- Try it
Please return the lines of the data below, word for word, from the first line through the line containing "View the 890".

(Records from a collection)
________________________________________
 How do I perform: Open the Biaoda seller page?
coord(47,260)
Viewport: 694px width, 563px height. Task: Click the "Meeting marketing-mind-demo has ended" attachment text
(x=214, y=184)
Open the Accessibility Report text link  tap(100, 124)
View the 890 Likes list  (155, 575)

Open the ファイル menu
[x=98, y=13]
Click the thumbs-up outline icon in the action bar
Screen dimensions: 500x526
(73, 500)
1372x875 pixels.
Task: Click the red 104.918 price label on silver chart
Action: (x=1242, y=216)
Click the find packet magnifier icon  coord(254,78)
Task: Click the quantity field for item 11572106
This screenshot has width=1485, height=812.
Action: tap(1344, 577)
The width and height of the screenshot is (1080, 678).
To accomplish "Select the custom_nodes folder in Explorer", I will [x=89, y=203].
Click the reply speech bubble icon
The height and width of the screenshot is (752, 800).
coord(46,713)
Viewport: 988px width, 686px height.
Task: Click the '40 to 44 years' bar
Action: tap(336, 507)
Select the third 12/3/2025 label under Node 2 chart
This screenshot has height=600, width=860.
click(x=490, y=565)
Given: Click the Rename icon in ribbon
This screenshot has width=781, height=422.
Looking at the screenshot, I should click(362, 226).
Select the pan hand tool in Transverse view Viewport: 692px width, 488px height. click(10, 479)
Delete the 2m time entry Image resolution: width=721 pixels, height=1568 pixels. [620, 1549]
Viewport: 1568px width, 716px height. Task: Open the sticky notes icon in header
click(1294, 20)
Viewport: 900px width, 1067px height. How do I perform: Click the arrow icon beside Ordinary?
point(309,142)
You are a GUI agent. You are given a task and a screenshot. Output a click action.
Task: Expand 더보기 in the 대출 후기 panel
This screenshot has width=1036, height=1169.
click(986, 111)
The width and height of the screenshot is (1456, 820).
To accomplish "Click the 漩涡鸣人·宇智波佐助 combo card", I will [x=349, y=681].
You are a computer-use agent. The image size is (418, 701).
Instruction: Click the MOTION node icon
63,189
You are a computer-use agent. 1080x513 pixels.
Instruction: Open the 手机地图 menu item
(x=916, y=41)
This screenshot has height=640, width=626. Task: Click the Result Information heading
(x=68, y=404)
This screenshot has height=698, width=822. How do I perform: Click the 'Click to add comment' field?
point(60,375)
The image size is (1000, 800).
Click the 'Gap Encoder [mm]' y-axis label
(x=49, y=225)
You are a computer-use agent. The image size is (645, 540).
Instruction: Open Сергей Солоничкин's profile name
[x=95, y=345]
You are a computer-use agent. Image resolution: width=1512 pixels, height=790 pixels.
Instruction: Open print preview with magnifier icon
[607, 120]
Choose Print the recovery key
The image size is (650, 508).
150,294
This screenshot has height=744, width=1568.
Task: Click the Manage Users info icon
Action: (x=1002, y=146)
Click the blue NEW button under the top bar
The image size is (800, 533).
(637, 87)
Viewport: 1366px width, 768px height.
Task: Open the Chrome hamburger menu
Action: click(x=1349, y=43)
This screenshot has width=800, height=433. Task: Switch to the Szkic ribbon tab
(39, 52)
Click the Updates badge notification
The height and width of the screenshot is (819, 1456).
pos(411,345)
________________________________________
- Task result
 How do I perform: Open the Biaoda seller page?
coord(47,260)
Viewport: 694px width, 563px height. Task: Click the "Meeting marketing-mind-demo has ended" attachment text
(x=214, y=184)
Open the Accessibility Report text link  tap(100, 124)
View the 890 Likes list  (155, 575)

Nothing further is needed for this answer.